The Royal Botanic Gardens’ mission is to unlock the potential of plants and fungi. In addition to their world leading scientific work, they welcome millions of visitors to their sites each year.

Each year the site at Kew hosts an orchid festival as part of the public programming offer. Held during the winter month of February inside the heritage listed Princess of Wales glasshouse, it is vital in maintaining visitation during a time when going to an outdoor venue might not be so appealing. In late 2014 the organisation was undergoing a restructure due to funding cuts, and I stepped in on a short contract to lead on the development and delivery of the 2015 orchids festival, Alluring Orchids. This included the research and development of original content, programming of the month long festival, and project management of festival delivery.
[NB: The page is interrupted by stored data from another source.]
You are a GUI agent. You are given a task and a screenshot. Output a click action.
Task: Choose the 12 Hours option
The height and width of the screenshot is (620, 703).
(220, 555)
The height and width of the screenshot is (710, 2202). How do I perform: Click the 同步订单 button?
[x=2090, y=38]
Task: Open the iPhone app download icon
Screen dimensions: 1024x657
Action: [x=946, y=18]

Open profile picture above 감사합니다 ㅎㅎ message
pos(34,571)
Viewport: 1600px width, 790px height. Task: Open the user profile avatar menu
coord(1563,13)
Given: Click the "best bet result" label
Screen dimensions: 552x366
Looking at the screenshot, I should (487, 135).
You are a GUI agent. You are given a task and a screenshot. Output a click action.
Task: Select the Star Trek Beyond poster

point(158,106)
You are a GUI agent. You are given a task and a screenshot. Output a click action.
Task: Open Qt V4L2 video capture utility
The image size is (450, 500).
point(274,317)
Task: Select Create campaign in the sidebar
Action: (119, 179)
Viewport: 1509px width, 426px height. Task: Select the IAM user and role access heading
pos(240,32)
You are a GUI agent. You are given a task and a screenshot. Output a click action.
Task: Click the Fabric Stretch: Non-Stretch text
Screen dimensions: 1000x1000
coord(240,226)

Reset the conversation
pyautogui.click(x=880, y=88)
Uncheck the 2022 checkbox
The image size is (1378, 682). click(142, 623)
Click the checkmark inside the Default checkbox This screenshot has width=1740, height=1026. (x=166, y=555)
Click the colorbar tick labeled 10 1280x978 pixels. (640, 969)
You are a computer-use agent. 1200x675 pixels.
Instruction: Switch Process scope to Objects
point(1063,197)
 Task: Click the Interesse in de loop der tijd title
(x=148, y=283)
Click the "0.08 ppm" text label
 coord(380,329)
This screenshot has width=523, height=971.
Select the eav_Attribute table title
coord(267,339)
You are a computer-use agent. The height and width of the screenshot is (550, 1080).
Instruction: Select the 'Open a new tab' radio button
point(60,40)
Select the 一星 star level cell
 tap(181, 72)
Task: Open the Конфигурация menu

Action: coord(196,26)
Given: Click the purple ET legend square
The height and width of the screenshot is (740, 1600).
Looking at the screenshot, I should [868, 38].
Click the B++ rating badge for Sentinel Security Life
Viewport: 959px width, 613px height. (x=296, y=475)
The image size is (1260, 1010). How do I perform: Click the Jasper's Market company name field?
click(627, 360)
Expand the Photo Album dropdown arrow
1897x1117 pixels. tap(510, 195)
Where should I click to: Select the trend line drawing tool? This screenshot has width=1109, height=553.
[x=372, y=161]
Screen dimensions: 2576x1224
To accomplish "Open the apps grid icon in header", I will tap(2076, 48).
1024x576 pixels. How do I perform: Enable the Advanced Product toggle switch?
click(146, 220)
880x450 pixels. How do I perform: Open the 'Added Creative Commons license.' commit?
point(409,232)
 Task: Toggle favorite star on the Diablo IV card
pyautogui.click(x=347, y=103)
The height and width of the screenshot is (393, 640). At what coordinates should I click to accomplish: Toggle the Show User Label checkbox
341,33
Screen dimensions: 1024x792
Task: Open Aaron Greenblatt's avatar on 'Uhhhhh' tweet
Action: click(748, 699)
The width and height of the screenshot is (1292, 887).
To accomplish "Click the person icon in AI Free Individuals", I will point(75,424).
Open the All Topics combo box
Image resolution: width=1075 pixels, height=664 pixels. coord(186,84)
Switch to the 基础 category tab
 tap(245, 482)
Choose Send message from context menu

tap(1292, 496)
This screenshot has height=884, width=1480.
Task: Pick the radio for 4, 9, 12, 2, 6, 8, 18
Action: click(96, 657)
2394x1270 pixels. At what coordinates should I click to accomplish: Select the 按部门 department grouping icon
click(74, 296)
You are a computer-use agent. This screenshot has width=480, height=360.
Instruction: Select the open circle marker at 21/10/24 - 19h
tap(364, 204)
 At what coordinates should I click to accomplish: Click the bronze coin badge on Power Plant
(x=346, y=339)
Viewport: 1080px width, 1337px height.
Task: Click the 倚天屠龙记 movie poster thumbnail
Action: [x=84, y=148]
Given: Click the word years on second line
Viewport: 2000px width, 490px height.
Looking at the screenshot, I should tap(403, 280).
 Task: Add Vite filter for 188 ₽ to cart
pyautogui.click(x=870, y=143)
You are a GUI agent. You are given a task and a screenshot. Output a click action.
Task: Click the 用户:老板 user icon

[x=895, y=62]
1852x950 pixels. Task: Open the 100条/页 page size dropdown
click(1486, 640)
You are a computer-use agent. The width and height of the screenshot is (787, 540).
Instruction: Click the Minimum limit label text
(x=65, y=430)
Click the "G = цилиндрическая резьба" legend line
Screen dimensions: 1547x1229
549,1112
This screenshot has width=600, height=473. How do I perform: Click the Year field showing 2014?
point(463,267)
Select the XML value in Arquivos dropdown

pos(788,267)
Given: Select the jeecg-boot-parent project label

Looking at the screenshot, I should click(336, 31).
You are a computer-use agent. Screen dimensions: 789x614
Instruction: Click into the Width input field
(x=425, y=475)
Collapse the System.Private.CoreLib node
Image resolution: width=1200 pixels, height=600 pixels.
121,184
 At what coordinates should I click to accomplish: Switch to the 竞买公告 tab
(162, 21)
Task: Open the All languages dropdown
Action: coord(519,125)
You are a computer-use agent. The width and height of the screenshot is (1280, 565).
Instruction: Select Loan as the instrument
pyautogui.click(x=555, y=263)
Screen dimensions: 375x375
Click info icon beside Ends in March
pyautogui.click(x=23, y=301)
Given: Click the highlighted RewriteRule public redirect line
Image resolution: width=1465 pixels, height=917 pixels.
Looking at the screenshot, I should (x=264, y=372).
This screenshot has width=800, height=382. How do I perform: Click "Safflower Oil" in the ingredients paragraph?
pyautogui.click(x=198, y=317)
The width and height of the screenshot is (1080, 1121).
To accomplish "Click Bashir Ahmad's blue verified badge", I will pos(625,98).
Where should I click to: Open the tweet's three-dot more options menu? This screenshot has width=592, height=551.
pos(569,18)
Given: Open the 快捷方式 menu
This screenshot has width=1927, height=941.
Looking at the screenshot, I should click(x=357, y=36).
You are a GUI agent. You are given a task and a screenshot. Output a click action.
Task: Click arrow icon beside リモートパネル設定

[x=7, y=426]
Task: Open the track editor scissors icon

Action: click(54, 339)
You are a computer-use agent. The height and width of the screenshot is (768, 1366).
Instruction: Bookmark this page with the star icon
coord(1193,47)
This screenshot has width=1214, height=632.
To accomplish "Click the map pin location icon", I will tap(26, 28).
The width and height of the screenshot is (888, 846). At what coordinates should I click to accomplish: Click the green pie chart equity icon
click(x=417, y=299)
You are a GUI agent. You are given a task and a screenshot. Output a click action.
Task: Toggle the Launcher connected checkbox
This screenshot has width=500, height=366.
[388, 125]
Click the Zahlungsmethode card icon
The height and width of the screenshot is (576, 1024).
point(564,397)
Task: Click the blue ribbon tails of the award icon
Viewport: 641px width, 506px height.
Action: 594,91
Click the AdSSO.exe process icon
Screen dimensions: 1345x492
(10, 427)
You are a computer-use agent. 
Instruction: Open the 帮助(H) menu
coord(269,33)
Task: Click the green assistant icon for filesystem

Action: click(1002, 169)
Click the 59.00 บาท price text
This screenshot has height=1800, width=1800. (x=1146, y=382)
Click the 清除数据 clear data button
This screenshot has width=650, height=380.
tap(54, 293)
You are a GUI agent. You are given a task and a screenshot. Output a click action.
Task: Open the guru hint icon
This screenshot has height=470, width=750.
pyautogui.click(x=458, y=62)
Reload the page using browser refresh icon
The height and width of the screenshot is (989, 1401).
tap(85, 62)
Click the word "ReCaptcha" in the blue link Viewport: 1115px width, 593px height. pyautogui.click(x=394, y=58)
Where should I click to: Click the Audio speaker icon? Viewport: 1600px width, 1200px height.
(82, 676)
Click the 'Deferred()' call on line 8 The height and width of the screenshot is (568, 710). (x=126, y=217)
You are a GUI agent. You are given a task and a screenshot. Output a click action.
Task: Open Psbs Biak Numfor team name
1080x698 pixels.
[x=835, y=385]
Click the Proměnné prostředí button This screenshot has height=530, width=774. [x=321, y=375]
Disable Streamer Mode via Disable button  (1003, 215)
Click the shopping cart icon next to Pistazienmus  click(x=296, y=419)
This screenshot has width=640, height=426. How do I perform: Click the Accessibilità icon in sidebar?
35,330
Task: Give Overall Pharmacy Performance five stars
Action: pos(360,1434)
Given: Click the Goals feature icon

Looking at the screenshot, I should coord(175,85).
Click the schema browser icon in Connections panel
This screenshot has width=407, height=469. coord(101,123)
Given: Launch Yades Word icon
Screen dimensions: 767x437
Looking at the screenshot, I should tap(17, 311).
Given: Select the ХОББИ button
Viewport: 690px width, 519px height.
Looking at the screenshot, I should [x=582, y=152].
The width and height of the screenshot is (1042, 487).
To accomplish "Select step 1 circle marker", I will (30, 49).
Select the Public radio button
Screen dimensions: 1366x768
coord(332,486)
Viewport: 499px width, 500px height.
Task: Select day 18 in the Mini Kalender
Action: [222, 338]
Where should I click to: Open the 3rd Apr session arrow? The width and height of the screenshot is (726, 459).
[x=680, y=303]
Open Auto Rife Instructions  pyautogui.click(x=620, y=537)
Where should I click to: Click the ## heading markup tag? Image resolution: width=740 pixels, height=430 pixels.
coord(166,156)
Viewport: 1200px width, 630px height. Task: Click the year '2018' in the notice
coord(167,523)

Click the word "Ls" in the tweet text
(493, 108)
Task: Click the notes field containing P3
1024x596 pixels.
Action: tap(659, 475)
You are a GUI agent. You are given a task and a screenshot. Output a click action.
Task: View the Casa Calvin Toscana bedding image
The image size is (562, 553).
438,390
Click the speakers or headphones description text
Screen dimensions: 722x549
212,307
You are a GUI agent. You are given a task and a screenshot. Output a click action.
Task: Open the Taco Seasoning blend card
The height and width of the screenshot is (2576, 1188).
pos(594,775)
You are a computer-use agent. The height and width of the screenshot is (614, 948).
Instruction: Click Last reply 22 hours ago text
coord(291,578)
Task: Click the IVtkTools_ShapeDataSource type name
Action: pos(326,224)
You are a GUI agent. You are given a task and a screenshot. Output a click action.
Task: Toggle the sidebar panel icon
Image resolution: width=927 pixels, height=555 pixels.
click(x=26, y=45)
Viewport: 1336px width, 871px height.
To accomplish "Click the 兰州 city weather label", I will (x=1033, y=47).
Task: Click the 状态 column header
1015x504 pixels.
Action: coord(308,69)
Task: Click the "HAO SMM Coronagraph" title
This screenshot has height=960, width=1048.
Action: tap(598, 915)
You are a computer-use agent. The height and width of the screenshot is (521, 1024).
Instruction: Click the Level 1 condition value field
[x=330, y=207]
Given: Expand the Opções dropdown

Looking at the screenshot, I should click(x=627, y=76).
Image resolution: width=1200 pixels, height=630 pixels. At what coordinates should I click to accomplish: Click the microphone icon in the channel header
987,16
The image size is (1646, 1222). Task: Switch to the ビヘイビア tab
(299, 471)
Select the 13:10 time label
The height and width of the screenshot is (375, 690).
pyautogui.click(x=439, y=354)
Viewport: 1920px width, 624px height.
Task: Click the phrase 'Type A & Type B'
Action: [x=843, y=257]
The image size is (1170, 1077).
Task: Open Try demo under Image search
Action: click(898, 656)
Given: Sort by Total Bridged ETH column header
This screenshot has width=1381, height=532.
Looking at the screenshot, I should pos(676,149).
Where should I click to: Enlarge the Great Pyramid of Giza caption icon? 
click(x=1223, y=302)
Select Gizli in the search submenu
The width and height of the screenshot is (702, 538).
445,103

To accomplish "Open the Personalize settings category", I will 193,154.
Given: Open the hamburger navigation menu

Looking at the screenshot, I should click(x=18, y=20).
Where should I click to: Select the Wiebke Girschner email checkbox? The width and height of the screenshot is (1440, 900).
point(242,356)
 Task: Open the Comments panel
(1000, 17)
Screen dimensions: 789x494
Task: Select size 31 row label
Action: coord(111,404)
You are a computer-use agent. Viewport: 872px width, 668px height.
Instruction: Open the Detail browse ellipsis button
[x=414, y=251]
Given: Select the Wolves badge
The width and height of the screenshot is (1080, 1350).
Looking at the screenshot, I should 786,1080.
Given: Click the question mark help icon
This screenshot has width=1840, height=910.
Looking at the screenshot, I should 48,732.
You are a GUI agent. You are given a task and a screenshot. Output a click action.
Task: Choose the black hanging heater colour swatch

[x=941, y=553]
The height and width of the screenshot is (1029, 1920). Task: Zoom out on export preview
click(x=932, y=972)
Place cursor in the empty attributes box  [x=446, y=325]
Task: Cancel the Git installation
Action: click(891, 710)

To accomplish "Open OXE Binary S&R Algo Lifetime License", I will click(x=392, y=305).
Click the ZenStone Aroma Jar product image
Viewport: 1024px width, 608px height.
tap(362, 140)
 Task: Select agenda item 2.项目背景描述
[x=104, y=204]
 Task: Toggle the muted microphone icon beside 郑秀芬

I brought a fresh approach to the festival, seeing opportunities to add to the existing program to bring in new audiences, and promote more in-depth engagement in existing ones. Highlights included:


Developing a creative daily offer

The format of the public program for orchids festival at Kew Gardens had previously been presented as a traditional flower display with interpretation boards, and accompanying educational activities. I took a more creative approach to the festival program, integrating more activities that boosted engagement with existing and new audiences, without detracting from the main attraction - the spectacular orchids. Through developing a rigorous programming strategy, I was able incorporate a series of simple, but high impact, activations that allowed people to have more in-depth interactions with messaging, or simply pause to reflect on the beauty around them.


Debuting Kew After Hours

Despite being located just outside of Central London, and easily accessible by public transport, Kew Gardens can be perceived as 'far away'. At the time I led on the Orchids festival, the late night opening of cultural institutions around London, the 'Lates' model, was gaining a lot of popularity. I used this model during the orchids festival to entice this more diverse age groups to the Gardens; using an event style they were familiar with but offering them something different and spectacular within this format.

I developed relationships across the Gardens teams and with external stakeholders that hadn't existed before, created content linked to the festival themes, and delivered events that brought the heritage listed glasshouses to life after hours. There were cocktail bars, perfume making workshops, music and much more. This was the first time this had been done as part of the public program, and the format is still used to this day.